Take vitamin B6 (pyridoxine) as an example. If you have too little vitamin B6 in your body, nerve problems may result. Interestingly, if you get too much vitamin B6, that can also cause a problem with your nerves. You need just the right amount of B6 for your body to function properly. Fortunately, vitamin B6 is found in a wide variety of foods, such as cereal grains, carrots, peas, spinach, milk, cheese, eggs, fish and flour, so it's uncommon to have a vitamin B6 deficiency that would require a supplement.
Although taking lots of vitamins might seem like a good idea, be careful. Avoid taking too much of any individual vitamin, especially fat-soluble vitamins (vitamins A, D, E and K). Too much vitamin A, for example, has been shown to be related to birth defects and hip fractures. Even too much vitamin D, which is good for bone health, can cause problems such as excess calcium in the blood (hypercalcemia), which can lead to nausea, vomiting, poor appetite and constipation, among other symptoms. Taking megadoses of vitamins can be especially risky, as they can significantly increase the likelihood of developing health problems due to excess vitamin intake.

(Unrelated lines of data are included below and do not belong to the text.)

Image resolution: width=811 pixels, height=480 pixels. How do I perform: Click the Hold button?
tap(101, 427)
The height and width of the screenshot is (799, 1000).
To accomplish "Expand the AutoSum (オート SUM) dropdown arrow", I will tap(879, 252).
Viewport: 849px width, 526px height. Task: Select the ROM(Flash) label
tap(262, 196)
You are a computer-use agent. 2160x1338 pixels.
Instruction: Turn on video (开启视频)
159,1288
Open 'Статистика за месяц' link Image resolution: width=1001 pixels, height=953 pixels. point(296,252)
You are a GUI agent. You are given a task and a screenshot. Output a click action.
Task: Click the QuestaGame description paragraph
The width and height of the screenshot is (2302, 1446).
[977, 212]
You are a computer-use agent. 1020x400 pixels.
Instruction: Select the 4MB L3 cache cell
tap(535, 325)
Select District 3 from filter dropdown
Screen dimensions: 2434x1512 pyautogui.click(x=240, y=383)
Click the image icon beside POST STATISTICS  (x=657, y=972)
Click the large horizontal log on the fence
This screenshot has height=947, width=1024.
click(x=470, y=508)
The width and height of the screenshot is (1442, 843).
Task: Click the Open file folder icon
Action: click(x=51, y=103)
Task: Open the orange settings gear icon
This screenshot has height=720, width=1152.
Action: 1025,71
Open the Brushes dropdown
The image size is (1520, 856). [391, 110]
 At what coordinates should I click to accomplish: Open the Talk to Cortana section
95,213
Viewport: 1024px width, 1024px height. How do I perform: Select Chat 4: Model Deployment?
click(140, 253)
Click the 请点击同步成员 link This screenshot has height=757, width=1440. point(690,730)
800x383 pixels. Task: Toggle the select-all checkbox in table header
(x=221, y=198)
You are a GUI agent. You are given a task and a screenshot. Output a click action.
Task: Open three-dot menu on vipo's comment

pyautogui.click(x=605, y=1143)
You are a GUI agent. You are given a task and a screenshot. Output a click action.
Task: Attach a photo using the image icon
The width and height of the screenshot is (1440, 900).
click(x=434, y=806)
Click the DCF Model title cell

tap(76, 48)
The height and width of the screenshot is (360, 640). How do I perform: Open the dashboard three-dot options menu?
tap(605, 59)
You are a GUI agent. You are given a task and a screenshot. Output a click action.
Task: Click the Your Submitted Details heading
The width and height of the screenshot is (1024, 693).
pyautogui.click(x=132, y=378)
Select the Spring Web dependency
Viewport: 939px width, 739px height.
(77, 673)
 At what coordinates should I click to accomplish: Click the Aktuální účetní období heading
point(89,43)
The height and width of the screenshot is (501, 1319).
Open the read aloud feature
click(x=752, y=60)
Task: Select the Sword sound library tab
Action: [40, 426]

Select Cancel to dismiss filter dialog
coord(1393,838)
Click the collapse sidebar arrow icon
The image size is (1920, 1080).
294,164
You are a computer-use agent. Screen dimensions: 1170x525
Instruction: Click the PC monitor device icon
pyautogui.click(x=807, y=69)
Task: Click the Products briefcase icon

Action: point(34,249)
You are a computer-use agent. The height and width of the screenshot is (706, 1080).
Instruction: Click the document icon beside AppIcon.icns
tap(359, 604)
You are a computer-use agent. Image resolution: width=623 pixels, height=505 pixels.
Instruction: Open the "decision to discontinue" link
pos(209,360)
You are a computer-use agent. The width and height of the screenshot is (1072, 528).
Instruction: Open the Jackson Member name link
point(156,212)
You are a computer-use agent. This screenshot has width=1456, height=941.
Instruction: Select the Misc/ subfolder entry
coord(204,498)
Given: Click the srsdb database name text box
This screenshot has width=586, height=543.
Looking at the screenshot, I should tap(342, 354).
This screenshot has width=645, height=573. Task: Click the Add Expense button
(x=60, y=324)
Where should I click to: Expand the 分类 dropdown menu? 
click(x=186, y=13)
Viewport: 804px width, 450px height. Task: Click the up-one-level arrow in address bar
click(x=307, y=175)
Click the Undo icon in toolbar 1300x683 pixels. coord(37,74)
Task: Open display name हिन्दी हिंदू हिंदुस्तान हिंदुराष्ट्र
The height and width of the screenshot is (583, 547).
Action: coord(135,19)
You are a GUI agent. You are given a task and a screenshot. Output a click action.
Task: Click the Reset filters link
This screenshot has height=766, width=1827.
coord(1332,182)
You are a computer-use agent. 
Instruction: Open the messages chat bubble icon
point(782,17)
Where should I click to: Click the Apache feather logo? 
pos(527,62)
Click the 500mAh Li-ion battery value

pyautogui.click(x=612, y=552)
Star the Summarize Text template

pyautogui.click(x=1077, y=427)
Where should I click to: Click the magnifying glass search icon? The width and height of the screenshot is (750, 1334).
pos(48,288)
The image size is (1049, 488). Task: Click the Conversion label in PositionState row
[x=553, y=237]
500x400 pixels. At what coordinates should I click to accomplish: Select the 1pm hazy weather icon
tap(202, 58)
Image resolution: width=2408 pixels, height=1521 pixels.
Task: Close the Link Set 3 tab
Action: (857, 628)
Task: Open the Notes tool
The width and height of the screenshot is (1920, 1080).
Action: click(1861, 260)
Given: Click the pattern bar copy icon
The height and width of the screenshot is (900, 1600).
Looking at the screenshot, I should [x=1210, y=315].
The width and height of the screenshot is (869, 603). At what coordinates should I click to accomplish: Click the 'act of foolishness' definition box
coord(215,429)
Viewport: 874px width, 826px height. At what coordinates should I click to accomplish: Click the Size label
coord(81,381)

If you're going to take a vitamin supplement, a multivitamin is probably the best option. With most multivitamins, you will usually get close to the RDA of each individual vitamin. A multivitamin gives you a wide variety of vitamins that are approximately equivalent to your daily needs.
You may also want to consider supplements of vitamin D and calcium. Calcium is a mineral, rather than a vitamin. Vitamin D and calcium can be good for bone health. Vitamin D may have other potential health benefits, such as decreased risk of certain cancers, although researchers don't have good long-term data to prove many of them.
Finally, fish oil is a supplement that appears to be beneficial for people who have high triglyceride levels and those with heart disease. For others, it hasn't been conclusively proven that fish oil is helpful. But at this time, fish oil appears to have possible benefits with very little risk. If you like to eat fish, two servings per week may have larger health benefits than supplements.
Before you take any supplements, talk to your doctor. There may be ways to modify your diet to get the vitamins you need without taking a vitamin supplement. If a supplement is necessary to ensure good health, follow the RDA.
— Donald Hensrud, M.D., Preventive Medicine, Mayo Clinic, Rochester, Minn.